No sé cómo llegué aquí. Después de haber escapado mi mente se nubla y no recuerdo nada. Sigo sin moverme. La escena es como un duelo del viejo oeste, un reto de miradas previo al enfrentamiento entre dos pistoleros. En un parpadeo se acercó con una velocidad inapropiada para su edad y me levantó como a un bebé. Quise pelear, sin embargo, solo atiné a provocarle un leve rasguño. Al tenerme sujeto comenzó la historia. Durante su infancia en Europa, el Santo Oficio inculpó a la madre, el delator fue un pequeño, había confundido un remedio natural con brujería. Fue ejecutada junto con el esposo, quien intentó rescatarla.

Ella logró escapar ayudada por unas mujeres compadecidas de la desgracia. Vivió entre sombras, escondiéndose, vagando de pueblo en pueblo únicamente acompañada por el gato. En cada lugar siempre lo mismo: insultos y golpes. Un mal día, fueron acorralados por un grupo de niños.

Los apedrearon y solo ella resistió. Una bruja, como después lo supo, le curó las heridas, la cuidó hasta sanar, y con el tiempo la hizo parte de la familia, solo ellas dos. La niña rogó que le enseñara las artes mágicas. Creció y aprendió al lado de la hechicera.
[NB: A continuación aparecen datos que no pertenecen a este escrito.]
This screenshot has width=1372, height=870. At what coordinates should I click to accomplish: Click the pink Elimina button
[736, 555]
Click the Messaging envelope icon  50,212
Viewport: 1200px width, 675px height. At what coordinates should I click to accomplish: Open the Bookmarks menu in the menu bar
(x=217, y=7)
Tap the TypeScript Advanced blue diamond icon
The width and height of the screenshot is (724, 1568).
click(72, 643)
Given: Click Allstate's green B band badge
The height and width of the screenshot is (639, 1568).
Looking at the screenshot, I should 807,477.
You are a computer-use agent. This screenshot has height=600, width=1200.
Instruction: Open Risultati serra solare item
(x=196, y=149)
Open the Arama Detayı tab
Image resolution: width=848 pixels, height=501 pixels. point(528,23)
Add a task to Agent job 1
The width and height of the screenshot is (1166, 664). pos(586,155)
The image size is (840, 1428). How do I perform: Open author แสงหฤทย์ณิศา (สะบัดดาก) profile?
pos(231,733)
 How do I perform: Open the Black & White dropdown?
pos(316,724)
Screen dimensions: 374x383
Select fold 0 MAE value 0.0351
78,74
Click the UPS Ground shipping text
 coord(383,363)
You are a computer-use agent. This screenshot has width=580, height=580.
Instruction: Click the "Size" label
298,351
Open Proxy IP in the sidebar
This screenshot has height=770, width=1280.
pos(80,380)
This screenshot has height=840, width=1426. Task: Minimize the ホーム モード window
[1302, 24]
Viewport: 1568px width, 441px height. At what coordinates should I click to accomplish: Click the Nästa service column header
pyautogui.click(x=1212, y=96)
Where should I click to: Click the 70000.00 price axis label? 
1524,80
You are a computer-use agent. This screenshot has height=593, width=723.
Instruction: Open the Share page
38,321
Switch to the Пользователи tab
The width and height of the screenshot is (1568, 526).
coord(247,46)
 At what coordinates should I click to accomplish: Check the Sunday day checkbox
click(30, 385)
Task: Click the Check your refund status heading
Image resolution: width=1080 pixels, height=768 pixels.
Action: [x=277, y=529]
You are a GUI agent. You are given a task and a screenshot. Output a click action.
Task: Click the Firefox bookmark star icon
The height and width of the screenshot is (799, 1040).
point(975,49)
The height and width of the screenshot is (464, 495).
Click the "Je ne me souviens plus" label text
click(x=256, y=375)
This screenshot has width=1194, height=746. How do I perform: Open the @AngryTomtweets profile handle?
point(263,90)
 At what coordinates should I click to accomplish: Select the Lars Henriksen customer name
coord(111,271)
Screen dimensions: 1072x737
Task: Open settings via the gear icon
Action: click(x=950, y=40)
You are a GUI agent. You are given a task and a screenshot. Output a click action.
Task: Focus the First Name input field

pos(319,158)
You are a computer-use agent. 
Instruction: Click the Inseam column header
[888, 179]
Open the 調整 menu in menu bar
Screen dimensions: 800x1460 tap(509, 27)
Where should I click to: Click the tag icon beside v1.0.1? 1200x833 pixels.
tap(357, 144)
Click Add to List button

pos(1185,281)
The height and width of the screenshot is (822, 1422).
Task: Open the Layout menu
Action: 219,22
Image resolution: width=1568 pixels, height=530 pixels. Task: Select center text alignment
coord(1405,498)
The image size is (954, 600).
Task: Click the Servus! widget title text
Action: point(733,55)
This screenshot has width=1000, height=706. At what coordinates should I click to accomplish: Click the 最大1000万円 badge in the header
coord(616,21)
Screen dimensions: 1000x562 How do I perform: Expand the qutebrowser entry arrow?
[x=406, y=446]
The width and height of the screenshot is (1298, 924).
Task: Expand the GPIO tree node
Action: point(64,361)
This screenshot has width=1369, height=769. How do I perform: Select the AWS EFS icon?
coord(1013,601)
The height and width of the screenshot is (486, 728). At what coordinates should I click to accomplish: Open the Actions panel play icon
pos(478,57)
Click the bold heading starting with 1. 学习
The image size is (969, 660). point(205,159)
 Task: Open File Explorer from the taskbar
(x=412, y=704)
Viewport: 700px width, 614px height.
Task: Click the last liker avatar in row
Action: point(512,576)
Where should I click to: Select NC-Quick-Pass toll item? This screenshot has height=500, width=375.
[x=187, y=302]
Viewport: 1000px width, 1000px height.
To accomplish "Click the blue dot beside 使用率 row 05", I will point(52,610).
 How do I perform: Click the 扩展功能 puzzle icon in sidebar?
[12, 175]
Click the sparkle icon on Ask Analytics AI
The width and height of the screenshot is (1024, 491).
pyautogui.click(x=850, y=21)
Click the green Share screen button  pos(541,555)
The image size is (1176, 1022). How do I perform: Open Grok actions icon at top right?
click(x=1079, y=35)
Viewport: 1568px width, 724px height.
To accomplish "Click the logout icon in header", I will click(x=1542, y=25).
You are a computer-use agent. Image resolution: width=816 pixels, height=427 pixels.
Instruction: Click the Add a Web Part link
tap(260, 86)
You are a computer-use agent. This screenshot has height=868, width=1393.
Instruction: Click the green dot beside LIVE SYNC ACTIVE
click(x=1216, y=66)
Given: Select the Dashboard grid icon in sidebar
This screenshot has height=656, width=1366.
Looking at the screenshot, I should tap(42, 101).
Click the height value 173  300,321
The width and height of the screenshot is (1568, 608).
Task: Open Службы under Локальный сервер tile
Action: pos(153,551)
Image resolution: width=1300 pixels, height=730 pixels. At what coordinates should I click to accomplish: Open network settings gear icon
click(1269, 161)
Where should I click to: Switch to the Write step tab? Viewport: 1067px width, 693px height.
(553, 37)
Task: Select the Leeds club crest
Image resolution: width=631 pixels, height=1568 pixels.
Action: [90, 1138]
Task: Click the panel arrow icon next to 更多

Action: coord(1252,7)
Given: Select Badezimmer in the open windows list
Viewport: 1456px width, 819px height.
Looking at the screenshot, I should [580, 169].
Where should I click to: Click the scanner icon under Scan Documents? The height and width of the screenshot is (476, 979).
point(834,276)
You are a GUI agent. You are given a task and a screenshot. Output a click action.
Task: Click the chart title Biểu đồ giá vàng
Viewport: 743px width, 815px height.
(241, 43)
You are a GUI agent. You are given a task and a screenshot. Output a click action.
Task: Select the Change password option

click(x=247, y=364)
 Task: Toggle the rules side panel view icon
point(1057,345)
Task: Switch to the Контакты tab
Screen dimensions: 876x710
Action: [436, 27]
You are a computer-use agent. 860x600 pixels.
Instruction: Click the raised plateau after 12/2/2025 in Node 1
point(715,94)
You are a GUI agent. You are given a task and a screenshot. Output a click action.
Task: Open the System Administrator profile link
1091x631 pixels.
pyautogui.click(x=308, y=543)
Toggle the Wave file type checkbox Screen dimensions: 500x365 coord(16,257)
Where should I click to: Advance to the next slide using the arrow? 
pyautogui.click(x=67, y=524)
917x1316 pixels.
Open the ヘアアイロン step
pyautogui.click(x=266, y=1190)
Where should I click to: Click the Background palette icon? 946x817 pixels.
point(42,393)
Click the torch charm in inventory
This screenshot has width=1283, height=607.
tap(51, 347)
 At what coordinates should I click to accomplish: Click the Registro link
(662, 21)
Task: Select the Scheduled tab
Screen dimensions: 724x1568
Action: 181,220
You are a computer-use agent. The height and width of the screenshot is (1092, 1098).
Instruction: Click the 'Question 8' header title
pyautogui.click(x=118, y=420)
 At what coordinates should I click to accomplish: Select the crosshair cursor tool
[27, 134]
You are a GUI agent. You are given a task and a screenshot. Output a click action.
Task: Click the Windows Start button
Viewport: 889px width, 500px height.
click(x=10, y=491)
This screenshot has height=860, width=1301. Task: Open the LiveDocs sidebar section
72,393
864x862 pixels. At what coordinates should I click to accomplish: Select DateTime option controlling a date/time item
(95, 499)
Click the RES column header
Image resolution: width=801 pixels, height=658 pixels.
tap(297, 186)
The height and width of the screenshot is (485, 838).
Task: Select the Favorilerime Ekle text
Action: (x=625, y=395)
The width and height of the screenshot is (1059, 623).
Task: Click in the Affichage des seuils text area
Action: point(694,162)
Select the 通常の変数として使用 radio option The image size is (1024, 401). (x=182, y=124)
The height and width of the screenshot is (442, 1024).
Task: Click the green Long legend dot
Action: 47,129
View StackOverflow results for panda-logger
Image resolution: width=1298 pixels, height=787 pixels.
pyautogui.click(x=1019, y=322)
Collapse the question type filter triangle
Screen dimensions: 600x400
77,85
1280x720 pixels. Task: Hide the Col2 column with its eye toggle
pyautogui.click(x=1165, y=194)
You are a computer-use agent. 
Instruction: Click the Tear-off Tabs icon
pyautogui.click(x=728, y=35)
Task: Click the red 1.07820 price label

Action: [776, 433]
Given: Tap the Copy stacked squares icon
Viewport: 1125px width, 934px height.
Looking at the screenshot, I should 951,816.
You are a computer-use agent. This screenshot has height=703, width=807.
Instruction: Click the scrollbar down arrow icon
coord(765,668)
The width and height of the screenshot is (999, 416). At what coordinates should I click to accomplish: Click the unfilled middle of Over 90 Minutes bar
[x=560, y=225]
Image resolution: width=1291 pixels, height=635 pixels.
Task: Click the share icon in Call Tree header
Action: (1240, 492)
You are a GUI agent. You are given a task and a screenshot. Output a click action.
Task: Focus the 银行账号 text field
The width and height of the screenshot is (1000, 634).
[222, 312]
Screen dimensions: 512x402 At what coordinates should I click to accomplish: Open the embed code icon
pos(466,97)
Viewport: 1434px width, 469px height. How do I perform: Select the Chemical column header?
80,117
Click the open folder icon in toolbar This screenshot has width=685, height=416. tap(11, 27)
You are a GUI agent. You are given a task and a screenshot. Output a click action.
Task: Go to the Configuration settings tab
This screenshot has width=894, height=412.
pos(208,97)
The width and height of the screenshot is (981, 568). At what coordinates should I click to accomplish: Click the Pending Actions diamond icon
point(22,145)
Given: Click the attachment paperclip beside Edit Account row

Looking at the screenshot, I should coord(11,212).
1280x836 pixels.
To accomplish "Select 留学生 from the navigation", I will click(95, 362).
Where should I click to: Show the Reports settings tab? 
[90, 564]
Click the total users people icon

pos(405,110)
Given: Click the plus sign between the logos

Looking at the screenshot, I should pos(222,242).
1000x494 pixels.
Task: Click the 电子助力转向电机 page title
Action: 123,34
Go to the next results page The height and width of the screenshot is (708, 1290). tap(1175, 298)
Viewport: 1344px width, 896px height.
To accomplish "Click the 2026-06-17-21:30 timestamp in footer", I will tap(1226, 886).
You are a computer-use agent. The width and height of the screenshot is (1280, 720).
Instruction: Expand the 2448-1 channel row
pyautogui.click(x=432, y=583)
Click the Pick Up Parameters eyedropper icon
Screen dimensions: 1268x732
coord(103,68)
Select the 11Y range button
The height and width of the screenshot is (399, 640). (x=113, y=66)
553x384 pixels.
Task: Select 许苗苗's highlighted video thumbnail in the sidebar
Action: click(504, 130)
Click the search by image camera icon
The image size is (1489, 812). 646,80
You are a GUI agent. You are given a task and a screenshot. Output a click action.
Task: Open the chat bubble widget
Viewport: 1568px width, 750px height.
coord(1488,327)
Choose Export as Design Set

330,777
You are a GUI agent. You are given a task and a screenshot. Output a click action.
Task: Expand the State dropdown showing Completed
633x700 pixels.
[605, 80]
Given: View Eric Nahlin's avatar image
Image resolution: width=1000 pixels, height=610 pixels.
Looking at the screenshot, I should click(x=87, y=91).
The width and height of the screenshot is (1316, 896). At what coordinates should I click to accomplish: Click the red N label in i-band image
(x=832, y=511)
Los años pasaron.

Una tarde, siendo adolescente, practicaba un encantamiento sin percatarse de los ojos infantiles observándola, lo hizo demasiado tarde, ellos dieron aviso. De nueva cuenta apareció la Iglesia, iban tras la huérfana y por la nigromántica. La aprendiz logró salvarse por el sacrifico de la maestra. Volvió a la vida errante. En su andar conoció mujeres de la aborrecida estirpe, algunas buenas, otras no tanto. La mayoría castigada en la hoguera. De los conocimientos aprendidos perfeccionó dos conjuros, los únicos interesantes para ella: cómo sobrevivir a través del tiempo y cómo vengar la muerte de los seres queridos. La maldad cultivada, las vejaciones sufridas y el poder adquirido, le carcomieron el corazón, solo guardó el recuerdo de los amorosos con ella, para los demás, desprecio y odio, sobre todo hacia los niños, culpables de la muerte de personas queridas: la madre, el padre, la maestra, sus compañeras y el gato, su primero y único amor.

Sonó el timbre. Me colocó junto al plato de comida. De ahí provenía el olor que me despertó. Tardarás en acostumbrarte, sentenció, tanto como el animal enterrado tardaría en pudrirse. Uno de mis amigos entró, era el autor del apodo simpsoniano. La vieja le ofreció un vaso con agua, reconocí el aroma a hierbas que probé durante cuatro semanas. Al comprenderlo quise advertirle, no pude, sonidos incomprensibles salían de mi boca. Las mascotas comenzaron a comer, traté de resistirme, el instinto me venció. Agaché la cabeza, di un lengüetazo y devoré el alimento. Me sujetó del lomo y me acomodó en su regazo. Al acariciarme, de forma involuntaria mi cuerpo se curveó. Sentada en un sillón, la bruja probaba la mejor pose para la foto, mientras tanto, yo intentaba liberarme, entre zarpazos estériles y maullidos lastimeros.